Target position records:

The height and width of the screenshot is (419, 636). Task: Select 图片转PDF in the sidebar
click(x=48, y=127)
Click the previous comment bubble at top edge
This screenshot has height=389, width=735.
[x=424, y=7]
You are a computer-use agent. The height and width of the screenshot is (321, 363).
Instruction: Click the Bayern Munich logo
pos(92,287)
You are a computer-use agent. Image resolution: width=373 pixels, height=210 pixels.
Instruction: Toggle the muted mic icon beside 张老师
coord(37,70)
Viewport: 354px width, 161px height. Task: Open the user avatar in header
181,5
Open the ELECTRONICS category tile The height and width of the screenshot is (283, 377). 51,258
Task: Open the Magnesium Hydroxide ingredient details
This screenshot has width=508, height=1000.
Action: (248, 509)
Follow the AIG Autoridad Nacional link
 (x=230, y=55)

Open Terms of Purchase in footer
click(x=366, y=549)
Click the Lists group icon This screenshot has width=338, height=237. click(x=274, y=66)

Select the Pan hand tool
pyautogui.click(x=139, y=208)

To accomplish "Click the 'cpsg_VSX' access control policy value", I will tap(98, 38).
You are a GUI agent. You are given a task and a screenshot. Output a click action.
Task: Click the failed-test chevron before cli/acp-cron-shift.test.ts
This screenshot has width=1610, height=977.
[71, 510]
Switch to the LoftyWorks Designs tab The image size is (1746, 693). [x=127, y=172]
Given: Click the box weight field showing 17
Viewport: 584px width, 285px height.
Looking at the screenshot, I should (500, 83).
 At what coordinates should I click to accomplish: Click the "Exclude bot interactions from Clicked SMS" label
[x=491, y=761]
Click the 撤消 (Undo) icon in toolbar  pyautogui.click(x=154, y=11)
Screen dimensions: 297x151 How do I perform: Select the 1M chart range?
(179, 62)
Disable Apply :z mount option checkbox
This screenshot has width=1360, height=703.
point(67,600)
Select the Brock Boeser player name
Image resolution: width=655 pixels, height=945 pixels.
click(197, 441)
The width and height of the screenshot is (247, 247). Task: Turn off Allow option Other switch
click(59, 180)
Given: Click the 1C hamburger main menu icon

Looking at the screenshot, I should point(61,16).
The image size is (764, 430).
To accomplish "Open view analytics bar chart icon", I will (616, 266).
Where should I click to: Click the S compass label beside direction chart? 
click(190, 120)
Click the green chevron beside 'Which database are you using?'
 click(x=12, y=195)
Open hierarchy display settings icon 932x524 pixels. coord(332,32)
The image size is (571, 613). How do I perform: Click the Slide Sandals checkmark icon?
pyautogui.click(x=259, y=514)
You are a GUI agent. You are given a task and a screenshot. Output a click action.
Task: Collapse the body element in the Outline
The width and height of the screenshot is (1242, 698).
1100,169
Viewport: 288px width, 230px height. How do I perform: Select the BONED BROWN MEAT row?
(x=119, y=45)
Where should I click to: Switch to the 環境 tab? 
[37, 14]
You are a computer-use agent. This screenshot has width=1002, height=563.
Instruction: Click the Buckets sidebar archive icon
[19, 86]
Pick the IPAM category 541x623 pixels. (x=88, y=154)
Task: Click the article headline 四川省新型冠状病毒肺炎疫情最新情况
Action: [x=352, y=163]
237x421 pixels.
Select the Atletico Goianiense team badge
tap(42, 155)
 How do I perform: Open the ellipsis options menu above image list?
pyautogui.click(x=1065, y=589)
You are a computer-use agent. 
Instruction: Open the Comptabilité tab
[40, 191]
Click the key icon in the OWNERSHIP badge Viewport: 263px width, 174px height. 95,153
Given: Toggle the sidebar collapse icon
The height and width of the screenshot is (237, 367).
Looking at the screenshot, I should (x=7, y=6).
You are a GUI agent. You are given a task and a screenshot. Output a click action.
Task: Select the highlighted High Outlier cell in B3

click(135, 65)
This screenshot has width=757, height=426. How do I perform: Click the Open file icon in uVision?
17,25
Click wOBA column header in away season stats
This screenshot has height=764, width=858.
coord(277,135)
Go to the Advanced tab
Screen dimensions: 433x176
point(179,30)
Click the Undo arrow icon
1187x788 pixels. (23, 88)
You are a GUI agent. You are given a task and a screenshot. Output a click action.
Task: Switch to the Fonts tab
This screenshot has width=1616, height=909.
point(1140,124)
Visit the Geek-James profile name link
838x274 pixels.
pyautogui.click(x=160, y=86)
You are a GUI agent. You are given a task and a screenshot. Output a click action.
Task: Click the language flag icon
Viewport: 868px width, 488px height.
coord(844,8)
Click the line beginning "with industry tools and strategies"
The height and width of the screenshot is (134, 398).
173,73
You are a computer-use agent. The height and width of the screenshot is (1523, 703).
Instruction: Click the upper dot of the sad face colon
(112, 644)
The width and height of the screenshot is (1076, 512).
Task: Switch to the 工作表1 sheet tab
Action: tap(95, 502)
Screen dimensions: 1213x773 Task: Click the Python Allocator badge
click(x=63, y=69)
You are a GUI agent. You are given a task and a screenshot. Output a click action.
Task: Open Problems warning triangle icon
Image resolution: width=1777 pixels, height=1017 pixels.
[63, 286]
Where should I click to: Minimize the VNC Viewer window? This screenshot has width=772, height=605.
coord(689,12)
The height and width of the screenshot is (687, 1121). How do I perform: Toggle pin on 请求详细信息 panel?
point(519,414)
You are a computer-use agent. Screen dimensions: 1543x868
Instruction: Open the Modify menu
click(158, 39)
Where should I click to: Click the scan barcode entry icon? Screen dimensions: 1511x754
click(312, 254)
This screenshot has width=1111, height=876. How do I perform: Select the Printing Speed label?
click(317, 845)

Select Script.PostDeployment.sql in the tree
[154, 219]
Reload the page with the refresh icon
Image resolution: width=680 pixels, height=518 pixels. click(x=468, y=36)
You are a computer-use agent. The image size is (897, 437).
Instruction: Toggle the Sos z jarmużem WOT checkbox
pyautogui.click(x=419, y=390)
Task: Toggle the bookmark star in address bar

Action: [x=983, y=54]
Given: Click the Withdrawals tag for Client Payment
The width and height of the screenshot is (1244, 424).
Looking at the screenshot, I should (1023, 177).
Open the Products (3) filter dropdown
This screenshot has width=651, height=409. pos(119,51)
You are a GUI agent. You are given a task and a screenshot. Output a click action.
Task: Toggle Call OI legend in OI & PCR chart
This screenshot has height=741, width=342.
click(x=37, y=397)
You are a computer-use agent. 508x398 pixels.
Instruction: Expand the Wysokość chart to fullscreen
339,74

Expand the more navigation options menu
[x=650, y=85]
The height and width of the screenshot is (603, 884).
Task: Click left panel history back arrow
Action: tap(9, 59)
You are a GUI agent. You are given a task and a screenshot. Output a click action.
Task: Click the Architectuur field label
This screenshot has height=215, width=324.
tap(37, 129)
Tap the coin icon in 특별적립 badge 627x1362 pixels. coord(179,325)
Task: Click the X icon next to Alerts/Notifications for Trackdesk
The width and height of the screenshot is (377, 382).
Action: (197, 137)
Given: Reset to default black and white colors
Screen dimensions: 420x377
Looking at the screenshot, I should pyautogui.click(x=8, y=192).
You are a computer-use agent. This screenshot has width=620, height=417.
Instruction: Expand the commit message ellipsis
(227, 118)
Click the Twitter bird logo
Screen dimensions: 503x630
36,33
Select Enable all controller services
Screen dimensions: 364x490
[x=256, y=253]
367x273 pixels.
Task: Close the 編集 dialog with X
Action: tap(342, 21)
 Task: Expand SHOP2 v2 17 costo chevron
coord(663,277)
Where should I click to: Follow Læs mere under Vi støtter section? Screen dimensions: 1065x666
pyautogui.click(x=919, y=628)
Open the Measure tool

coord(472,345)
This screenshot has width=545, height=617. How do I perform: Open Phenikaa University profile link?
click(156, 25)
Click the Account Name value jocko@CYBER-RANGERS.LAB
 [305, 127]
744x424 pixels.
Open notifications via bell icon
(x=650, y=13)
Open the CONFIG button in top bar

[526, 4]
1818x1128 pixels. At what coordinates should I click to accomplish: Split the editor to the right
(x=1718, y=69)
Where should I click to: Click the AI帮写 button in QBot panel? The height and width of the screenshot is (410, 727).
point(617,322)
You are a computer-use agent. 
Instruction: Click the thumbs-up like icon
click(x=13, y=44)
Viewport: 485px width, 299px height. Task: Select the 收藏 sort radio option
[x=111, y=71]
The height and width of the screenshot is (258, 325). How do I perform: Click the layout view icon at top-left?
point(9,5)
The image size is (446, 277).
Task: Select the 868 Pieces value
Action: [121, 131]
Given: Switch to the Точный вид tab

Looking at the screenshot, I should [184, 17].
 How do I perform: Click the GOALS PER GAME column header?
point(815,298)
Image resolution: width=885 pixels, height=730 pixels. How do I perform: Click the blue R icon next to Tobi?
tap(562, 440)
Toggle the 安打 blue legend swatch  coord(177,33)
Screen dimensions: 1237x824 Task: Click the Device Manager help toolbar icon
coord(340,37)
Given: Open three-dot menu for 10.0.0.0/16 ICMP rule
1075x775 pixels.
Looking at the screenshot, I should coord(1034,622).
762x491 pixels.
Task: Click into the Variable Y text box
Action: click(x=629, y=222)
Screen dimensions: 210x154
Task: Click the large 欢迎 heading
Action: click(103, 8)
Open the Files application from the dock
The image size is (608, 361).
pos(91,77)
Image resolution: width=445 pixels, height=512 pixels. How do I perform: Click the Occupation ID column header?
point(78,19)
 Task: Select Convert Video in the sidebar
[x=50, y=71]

INSTRUCTION: Copy out everything from the line containing "Screen dimensions: 1213x773" down to the line containing "click(x=63, y=69)", replacing "badge" with "icon" and leaving the rest unchanged.

OUTPUT FOR THIS TASK:
Screen dimensions: 1213x773 Task: Click the Python Allocator icon
click(x=63, y=69)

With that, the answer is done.